* [Request]:
Convert the lines of the records from the line with "Image resolution: width=704" to the line with "603x339 pixels. 379,60" into a numbered list, leaving out any blank lines.

(Records for locating displayed items)
__________________________________________________

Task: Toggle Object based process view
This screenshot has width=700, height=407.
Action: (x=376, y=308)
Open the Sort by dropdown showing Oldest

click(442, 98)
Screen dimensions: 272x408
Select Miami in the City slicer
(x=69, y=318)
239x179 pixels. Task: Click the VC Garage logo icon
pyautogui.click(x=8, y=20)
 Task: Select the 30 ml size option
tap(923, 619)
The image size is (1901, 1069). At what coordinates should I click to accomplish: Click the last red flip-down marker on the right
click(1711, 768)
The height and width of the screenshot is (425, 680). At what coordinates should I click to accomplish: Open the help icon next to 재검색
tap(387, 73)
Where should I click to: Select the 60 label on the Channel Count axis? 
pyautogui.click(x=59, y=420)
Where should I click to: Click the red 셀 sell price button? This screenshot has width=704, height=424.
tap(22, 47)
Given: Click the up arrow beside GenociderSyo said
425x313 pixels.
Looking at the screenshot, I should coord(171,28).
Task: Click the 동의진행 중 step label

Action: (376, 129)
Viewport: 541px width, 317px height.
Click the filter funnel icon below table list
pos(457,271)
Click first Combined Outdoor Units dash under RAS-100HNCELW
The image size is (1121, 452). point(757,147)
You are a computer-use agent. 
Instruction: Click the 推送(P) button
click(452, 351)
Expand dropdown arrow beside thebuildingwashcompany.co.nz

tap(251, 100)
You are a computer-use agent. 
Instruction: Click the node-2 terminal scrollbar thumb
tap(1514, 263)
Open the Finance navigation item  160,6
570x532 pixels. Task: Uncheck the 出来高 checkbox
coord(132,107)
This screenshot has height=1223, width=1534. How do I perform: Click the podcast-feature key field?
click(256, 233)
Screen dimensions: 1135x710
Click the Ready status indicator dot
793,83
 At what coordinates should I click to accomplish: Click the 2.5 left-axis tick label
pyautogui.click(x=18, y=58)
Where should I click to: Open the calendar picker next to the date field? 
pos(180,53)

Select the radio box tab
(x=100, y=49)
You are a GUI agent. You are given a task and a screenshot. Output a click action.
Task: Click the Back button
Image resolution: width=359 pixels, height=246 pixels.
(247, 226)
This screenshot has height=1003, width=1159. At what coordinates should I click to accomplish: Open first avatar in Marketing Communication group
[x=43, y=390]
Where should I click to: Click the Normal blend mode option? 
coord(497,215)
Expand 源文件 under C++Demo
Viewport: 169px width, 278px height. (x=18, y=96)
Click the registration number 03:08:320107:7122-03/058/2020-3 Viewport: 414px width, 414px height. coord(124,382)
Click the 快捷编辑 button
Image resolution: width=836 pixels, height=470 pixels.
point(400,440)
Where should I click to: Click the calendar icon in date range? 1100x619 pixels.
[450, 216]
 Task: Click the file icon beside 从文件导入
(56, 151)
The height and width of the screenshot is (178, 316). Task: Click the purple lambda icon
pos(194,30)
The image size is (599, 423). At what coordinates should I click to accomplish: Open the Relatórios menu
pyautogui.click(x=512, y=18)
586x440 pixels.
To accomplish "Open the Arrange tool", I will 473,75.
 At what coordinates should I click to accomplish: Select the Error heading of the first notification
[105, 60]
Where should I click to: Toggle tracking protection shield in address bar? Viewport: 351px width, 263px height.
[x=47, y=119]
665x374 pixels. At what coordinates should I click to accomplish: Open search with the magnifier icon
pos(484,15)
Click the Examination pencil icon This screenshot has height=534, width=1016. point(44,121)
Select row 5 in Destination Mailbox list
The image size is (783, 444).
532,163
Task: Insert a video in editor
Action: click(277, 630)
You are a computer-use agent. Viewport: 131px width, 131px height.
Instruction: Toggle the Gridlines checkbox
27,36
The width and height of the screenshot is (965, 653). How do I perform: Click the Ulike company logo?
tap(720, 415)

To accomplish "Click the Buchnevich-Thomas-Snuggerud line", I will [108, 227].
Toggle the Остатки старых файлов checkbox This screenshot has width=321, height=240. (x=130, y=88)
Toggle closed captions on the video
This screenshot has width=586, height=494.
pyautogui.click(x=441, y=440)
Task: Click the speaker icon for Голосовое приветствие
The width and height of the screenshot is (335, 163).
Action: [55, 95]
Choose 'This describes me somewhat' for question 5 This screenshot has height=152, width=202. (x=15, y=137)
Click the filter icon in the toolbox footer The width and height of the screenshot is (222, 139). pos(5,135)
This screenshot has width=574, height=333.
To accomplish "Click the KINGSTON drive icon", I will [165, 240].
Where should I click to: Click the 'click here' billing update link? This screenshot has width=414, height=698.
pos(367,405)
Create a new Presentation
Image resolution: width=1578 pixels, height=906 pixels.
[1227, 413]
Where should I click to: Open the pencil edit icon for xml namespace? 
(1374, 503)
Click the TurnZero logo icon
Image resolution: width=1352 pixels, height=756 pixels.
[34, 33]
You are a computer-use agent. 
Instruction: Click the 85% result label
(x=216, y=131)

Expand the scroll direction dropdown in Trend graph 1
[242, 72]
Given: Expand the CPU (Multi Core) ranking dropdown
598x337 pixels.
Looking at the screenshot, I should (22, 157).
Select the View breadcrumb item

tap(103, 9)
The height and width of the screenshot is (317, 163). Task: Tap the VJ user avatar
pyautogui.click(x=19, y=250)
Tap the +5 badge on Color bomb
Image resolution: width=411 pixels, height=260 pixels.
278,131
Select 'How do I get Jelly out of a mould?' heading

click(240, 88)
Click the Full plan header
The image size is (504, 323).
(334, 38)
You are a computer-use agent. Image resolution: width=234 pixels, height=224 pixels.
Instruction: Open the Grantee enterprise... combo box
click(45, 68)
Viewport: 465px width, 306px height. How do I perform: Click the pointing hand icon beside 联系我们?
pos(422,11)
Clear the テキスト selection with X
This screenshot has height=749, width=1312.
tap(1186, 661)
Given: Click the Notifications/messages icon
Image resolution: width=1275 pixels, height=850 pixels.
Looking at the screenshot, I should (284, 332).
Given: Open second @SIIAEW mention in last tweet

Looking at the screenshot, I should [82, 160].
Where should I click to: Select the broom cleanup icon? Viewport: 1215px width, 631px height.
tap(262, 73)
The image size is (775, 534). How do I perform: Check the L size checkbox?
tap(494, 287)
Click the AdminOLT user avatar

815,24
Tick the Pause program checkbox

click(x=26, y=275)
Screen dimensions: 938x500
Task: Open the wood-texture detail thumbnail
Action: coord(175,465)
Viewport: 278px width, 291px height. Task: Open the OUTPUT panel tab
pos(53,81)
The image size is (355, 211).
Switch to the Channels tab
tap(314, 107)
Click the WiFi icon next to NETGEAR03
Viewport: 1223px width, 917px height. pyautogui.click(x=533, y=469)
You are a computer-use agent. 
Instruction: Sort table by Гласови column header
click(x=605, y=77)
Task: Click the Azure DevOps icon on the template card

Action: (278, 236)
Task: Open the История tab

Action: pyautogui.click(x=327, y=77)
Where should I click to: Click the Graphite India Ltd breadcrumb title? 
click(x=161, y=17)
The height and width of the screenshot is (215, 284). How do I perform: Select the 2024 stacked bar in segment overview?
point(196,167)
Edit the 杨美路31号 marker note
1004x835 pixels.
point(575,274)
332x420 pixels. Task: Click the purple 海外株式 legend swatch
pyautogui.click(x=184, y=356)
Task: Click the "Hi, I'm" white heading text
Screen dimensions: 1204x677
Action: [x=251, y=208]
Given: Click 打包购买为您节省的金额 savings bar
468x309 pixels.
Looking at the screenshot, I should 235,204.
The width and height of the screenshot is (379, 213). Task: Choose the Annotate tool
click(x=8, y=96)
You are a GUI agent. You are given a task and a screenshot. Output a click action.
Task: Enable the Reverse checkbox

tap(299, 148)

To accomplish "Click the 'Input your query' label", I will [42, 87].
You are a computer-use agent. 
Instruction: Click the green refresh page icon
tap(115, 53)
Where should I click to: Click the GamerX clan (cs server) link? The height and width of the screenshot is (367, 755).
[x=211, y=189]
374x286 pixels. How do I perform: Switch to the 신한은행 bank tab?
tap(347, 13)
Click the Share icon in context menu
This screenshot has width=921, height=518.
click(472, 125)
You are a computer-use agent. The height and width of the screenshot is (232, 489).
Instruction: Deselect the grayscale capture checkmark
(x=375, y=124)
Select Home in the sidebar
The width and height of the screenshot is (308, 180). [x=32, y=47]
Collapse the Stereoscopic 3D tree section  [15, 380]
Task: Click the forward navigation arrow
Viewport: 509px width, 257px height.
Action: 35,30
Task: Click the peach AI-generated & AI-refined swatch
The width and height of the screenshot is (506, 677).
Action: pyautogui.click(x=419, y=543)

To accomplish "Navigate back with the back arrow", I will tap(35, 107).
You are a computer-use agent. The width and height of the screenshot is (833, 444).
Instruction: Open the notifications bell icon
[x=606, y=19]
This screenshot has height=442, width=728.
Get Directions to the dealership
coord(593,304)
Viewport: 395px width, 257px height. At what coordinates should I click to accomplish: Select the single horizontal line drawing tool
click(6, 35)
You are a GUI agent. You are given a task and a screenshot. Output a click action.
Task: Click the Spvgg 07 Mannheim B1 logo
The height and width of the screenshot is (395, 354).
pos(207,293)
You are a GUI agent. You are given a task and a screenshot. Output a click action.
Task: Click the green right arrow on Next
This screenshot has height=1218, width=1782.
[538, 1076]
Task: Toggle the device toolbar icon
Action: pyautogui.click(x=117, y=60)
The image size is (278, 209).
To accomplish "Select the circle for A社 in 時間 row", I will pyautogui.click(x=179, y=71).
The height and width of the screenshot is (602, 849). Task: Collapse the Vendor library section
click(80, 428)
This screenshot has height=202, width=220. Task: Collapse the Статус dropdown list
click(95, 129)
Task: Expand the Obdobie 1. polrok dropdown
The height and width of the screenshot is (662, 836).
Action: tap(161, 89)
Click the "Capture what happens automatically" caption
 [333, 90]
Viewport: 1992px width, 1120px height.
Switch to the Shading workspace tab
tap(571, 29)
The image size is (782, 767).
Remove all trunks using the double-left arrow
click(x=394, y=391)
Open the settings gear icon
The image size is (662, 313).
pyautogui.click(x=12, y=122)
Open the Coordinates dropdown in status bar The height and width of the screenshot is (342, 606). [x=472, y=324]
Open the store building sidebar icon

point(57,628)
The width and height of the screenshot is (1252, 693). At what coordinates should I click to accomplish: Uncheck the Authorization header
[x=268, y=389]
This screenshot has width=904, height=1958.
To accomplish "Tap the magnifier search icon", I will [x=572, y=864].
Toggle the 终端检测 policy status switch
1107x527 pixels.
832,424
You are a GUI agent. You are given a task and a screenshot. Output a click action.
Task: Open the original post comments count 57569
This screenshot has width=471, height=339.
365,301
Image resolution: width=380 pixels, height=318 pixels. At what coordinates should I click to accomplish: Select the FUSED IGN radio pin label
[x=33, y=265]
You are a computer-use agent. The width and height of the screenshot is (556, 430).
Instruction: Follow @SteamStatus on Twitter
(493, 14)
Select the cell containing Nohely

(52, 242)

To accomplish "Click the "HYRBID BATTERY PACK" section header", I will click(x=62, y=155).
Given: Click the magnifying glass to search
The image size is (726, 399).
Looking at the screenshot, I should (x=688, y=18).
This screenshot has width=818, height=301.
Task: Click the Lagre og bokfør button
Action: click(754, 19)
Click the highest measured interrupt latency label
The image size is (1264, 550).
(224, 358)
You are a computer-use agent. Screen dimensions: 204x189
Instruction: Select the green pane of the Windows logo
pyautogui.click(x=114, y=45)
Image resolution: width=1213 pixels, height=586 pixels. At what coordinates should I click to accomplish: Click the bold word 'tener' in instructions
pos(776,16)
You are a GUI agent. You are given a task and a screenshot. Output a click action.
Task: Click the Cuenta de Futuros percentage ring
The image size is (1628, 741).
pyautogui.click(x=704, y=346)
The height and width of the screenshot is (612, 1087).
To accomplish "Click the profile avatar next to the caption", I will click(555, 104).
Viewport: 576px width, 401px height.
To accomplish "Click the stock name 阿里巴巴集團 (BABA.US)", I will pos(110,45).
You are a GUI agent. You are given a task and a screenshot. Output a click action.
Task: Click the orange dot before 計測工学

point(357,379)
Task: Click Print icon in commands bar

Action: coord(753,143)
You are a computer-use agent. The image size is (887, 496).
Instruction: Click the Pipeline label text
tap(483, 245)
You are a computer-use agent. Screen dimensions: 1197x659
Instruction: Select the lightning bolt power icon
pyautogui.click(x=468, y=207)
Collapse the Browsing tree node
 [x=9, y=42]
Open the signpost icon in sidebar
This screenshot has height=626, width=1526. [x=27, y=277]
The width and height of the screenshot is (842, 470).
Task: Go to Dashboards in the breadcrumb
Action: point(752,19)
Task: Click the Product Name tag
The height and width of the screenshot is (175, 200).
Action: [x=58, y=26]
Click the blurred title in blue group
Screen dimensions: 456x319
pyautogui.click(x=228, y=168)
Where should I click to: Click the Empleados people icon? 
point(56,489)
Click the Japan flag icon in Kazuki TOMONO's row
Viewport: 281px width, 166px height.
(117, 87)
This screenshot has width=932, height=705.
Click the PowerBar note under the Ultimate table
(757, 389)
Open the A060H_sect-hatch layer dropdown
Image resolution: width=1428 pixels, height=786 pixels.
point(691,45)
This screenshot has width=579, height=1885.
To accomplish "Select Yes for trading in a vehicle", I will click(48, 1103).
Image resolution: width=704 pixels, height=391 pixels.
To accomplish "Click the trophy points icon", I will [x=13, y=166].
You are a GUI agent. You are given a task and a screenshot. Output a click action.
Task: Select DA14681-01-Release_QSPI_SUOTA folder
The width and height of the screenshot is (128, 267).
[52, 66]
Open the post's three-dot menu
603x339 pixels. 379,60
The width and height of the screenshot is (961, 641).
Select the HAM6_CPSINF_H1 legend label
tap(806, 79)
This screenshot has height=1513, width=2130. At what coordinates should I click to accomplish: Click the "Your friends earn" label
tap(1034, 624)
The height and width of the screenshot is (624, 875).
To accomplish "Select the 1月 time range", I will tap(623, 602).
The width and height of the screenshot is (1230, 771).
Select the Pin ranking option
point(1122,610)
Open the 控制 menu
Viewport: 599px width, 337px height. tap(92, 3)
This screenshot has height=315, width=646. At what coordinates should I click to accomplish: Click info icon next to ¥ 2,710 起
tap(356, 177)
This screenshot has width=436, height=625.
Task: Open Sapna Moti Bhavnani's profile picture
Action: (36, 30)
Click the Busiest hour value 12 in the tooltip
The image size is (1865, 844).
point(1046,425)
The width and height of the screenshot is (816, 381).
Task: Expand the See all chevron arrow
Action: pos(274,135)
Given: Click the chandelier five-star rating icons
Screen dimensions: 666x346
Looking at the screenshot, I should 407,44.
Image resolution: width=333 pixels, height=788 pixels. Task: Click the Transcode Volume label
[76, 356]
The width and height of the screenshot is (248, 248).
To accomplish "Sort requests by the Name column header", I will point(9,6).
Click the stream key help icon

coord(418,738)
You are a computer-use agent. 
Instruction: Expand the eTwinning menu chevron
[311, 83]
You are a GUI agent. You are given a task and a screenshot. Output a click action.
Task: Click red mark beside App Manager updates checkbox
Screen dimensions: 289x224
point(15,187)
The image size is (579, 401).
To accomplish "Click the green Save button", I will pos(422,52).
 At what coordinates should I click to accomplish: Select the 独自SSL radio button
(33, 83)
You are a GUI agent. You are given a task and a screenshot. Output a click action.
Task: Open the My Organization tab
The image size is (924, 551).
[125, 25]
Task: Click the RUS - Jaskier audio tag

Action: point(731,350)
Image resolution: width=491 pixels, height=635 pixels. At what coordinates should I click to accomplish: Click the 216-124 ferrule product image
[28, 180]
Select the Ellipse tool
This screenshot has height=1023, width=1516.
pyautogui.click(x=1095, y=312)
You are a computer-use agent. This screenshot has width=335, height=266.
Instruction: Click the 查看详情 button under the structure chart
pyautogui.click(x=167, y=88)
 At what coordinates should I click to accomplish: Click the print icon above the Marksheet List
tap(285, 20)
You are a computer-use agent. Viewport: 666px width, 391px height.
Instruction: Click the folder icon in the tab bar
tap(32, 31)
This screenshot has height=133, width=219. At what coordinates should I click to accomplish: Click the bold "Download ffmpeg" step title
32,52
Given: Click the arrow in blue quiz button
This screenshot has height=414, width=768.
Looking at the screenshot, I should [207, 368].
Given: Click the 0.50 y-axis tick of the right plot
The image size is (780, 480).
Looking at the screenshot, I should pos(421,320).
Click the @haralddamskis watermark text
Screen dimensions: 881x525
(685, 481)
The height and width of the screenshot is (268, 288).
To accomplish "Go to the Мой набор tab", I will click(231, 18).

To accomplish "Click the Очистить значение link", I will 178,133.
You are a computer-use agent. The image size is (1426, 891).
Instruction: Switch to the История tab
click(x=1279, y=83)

__________________________________________________

* [Task answer]:
1. Image resolution: width=704 pixels, height=391 pixels.
2. To accomplish "Click the trophy points icon", I will [x=13, y=166].
3. You are a GUI agent. You are given a task and a screenshot. Output a click action.
4. Task: Select DA14681-01-Release_QSPI_SUOTA folder
5. The width and height of the screenshot is (128, 267).
6. [52, 66]
7. Open the post's three-dot menu
8. 603x339 pixels. 379,60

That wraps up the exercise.